§ TASK OBJECTIVE: Find the line containing "Enable notifications with Zapnúť button" in the listing below. Repeat it exactly, along with each following line up to and including the one containing "This screenshot has height=506, width=700.".

§ RECORDS SHOWN:
══════════════════════════════
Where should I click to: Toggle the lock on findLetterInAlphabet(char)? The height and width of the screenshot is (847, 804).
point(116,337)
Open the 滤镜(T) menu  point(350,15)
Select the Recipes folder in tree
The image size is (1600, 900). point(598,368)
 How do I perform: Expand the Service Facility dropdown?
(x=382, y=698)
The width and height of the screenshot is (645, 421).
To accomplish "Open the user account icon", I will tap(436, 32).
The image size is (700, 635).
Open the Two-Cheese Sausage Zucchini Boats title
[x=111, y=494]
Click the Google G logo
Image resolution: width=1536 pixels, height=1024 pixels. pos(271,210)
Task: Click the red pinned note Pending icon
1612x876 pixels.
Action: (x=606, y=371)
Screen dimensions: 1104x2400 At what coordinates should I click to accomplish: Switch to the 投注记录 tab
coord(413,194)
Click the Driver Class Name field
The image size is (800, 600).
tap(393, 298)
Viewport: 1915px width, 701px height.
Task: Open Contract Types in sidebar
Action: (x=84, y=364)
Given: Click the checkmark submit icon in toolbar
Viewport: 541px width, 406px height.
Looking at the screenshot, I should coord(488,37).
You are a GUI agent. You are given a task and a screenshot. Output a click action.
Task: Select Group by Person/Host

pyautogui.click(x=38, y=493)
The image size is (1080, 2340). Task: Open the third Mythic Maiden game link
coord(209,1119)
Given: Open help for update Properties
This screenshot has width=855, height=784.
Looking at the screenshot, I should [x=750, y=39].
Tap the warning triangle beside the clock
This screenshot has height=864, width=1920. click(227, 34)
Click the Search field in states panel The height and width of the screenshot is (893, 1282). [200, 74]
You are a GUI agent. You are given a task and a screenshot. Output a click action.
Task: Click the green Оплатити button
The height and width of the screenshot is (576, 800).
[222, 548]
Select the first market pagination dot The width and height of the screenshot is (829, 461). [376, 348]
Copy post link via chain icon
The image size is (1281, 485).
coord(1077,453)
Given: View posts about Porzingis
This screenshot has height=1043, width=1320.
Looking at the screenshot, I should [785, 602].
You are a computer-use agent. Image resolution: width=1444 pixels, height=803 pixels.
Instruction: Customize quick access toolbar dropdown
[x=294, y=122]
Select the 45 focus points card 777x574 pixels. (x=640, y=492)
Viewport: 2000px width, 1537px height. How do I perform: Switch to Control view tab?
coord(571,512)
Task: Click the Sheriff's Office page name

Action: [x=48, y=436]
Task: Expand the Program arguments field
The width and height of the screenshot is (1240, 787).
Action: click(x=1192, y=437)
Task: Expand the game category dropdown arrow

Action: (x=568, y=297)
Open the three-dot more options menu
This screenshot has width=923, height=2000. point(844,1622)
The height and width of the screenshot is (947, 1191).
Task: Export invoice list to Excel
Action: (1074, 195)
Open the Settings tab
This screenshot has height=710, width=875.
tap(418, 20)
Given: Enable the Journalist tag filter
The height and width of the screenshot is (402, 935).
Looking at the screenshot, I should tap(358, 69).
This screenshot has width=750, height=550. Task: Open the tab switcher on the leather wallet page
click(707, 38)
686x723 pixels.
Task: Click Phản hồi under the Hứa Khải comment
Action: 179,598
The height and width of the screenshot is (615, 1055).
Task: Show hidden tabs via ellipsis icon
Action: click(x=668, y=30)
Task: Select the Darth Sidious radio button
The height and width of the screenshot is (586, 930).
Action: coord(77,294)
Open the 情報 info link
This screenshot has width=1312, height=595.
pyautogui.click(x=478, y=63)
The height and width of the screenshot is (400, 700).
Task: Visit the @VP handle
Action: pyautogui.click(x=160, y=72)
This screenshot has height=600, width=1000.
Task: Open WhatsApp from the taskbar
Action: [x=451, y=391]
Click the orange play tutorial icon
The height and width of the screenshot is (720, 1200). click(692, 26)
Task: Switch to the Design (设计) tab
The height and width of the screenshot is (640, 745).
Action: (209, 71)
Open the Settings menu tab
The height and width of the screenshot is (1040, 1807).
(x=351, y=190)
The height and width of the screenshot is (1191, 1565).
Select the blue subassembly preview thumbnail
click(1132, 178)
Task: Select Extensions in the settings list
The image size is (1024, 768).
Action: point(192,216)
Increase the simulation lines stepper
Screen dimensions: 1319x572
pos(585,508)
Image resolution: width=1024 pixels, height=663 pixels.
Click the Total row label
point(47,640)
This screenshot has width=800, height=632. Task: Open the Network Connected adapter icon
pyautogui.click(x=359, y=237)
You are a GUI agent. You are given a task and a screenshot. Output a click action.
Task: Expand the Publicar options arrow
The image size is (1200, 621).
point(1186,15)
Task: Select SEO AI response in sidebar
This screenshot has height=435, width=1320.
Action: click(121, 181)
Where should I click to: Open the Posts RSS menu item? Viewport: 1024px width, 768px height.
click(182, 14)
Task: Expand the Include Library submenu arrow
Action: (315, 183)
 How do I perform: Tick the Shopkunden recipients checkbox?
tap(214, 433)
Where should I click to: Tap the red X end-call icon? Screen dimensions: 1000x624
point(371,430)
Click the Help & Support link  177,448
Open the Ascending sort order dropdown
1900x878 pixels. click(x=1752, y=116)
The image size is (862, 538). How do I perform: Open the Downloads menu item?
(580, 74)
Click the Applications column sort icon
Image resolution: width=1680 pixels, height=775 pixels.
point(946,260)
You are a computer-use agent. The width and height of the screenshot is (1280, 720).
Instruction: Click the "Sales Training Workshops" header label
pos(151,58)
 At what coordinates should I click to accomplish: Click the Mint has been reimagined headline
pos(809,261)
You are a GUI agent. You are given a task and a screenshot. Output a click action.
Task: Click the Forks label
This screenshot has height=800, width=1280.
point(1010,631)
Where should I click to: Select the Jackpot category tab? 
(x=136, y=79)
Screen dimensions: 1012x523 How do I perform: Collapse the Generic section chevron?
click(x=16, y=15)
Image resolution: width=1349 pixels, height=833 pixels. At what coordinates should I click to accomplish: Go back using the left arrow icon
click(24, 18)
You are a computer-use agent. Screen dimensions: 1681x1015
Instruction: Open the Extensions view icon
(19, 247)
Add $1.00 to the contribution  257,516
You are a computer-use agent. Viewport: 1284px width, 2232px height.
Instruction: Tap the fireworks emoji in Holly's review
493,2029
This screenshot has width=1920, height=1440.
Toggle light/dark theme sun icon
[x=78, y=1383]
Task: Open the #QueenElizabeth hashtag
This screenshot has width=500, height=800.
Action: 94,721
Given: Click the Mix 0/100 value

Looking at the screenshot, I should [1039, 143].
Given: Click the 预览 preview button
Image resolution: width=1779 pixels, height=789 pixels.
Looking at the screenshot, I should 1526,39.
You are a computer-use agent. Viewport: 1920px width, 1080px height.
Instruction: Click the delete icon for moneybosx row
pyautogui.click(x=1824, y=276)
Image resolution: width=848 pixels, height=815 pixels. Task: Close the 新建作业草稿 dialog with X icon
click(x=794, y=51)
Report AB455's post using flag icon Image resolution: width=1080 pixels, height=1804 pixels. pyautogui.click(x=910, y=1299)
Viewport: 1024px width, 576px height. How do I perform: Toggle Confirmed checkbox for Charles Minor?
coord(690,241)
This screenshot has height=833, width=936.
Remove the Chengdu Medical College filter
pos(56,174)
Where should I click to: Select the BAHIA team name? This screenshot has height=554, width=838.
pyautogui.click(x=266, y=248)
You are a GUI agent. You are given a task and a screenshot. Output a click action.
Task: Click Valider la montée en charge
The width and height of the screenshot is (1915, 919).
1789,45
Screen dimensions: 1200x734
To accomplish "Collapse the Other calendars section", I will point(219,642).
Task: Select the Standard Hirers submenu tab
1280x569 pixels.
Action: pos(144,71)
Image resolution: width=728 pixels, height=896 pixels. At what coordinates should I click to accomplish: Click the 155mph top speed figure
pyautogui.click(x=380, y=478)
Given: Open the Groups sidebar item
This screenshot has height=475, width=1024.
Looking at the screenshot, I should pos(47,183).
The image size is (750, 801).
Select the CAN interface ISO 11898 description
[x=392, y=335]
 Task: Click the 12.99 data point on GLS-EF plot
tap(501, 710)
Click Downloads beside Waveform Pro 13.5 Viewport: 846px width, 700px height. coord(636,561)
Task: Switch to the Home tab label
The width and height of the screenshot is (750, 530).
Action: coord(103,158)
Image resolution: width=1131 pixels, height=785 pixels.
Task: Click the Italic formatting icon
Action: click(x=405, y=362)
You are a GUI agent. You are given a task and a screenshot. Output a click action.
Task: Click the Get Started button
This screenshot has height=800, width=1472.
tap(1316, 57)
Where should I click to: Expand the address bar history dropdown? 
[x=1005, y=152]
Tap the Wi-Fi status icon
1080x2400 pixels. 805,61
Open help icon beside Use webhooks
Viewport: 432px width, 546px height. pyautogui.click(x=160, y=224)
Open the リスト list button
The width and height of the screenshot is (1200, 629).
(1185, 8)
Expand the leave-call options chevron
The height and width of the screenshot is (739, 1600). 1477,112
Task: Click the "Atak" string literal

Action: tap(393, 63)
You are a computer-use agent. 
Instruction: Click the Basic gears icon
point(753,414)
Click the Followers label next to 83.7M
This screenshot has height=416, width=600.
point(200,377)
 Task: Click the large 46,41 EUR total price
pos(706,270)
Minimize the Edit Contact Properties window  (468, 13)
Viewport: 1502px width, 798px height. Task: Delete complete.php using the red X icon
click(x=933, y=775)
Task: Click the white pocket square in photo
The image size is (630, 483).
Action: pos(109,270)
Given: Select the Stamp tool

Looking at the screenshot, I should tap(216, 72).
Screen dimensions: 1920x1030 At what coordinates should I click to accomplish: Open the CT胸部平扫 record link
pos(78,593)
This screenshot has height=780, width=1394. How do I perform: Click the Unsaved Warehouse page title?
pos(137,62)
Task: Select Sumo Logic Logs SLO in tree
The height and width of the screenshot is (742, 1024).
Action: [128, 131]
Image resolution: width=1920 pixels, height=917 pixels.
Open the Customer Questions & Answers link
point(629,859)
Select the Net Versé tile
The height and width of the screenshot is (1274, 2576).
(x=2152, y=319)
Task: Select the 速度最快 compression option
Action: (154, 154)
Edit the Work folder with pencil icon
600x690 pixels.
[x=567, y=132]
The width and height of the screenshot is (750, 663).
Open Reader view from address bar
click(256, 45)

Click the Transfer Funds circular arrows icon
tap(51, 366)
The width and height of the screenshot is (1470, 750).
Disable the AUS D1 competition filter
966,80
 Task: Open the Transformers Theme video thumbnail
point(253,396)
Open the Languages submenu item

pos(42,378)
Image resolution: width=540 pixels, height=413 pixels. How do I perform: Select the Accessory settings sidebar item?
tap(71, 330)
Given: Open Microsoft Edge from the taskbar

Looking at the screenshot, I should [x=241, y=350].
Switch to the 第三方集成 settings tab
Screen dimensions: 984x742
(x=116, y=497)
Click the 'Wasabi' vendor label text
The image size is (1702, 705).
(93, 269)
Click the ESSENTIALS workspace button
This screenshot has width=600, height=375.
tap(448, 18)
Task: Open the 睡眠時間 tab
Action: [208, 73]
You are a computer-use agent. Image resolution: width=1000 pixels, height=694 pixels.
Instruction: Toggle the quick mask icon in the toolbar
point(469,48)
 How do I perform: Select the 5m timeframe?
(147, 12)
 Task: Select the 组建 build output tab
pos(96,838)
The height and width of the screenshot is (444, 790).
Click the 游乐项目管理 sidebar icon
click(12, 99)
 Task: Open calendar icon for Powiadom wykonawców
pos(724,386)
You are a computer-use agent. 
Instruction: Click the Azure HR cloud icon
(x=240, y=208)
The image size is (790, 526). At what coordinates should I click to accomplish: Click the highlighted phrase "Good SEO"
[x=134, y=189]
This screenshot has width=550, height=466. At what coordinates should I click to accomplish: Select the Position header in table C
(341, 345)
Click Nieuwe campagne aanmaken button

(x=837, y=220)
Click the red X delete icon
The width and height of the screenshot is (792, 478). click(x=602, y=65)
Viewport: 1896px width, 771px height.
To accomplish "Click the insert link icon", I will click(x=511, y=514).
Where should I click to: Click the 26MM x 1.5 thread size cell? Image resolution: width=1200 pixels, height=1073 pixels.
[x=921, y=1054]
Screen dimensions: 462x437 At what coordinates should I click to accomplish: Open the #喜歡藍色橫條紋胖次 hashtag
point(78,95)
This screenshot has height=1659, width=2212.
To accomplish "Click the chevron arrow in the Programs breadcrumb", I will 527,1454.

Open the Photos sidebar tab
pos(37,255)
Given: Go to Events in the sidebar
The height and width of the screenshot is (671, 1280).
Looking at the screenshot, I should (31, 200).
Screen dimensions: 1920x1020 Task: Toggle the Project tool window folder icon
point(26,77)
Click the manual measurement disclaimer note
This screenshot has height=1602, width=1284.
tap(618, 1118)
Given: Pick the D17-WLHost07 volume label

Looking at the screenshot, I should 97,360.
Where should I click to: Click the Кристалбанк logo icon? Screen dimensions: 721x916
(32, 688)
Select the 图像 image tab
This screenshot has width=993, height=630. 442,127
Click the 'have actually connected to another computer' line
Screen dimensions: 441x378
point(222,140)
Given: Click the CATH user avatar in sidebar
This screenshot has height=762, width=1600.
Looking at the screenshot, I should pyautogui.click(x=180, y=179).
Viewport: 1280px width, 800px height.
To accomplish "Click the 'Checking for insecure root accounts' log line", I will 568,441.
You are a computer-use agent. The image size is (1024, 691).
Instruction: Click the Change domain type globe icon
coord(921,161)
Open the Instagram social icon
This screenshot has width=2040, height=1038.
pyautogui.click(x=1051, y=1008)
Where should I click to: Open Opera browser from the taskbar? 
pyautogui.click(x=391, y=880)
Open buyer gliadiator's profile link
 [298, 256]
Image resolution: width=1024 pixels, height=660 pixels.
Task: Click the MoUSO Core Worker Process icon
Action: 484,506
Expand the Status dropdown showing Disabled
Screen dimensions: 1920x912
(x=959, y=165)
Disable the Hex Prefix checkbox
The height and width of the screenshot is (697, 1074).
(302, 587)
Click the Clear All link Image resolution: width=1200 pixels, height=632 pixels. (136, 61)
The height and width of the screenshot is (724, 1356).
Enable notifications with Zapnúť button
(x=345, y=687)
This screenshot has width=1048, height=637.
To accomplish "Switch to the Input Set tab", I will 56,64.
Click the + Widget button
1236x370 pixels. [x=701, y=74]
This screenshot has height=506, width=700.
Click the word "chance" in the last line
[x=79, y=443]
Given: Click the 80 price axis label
══════════════════════════════
§ SOLUTION:
Enable notifications with Zapnúť button
(x=345, y=687)
This screenshot has width=1048, height=637.
To accomplish "Switch to the Input Set tab", I will 56,64.
Click the + Widget button
1236x370 pixels. [x=701, y=74]
This screenshot has height=506, width=700.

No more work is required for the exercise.